The first gallery within the museum is one that tells of unwelcome immigrants; prickly pears, foxes, rabbits and some more welcome but at odds with the indigenous flora and fauna, and all with the very best intentions. For the pleasure and delight of the new white immigrants, 100,000 salmon and 1,000 European brown trout eggs were imported and released into rivers in Victoria and Tasmania. Honey bees and blackbirds were introduced to make everyone feel more at home. Buffaloes were introduced from Timor in 1824 and 1827 for meat and by 1874 there were 20,000 buffalo on the Coburg Peninsula alone. (Note that this peninsula is 350 kilometres east of Darwin). Camels came to assist with transport in desert conditions and they and horses went feral as have dozens of other species.

Further through the gallery there was a section on agricultural development; how both grains and wool have been modified over the centuries to produce strains that prosper in Australia’s unique climate.

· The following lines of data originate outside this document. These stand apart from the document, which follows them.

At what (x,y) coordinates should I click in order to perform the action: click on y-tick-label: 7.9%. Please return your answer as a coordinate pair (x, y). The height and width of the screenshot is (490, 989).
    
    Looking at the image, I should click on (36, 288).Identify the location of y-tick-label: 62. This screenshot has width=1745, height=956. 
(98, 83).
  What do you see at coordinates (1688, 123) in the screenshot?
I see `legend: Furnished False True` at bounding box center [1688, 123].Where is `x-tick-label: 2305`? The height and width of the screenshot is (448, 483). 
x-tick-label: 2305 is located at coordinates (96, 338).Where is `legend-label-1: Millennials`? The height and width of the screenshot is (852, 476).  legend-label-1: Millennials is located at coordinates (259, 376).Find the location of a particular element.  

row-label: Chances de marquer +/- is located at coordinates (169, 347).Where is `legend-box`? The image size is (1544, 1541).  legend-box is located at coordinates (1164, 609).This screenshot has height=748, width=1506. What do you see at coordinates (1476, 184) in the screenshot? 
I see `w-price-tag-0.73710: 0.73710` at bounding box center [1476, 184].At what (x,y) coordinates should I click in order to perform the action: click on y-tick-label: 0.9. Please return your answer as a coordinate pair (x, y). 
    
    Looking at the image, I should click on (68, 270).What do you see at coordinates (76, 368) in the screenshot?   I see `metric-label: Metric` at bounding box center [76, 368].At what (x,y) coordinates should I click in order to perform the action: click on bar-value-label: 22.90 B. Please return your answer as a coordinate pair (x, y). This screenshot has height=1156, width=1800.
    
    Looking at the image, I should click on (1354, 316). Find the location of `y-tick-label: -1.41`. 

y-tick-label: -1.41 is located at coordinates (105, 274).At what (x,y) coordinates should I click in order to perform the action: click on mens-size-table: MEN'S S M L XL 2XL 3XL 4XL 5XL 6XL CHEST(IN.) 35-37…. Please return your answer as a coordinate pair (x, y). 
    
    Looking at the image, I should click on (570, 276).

Close by there was a large section of fire, spelling out the horror and the practical applications of this natural phenomin. Here was an opportunity to detail statistics of loss in Great Fires marked down in history, and more specifically the fires in January 2003 which swept through Canberra with the loss of four lives and over 500 residential properties.

Beyond this section we came upon a huge area about people, some famous and some just average people who had left a mark in a small way. One of the more famous was Charles Sturt who has popped up all alone our way. On one of his trips into the interior of this land he set off well equipped complete with “15 men, 4 drays, 1 light cart, 11 horses, 6 dogs, 30 bullocks, 200 sheep and a whaleboat”. Needless to say the whaleboat proved to be superfluous to requirements.

Here too was mention of the people from Suawesi in Indonesi, the Makassans, who visited the northern coast of Australia for four months or so every year to harvest trepang, or sea cucumbers or as I knew them from Vanuatu, beche de mer. This went on from at least as far back as 1720 through to 1907. Now I would have thought that nearly two hundred years of contact from people who in turn traded with the Chinese who had a very advanced civilisation, would have changed the culture of the aboriginals very significantly. While the exhibition in the museum and Wikipedia says that “these visits had a profound impact on the Aboriginals of northern Australia – in language, art, economy and even genetics”, I would say I have yet to learn myself that this is true. But then, I have yet been to visit the north west of this country, so what would I know. I look forward to being amazed!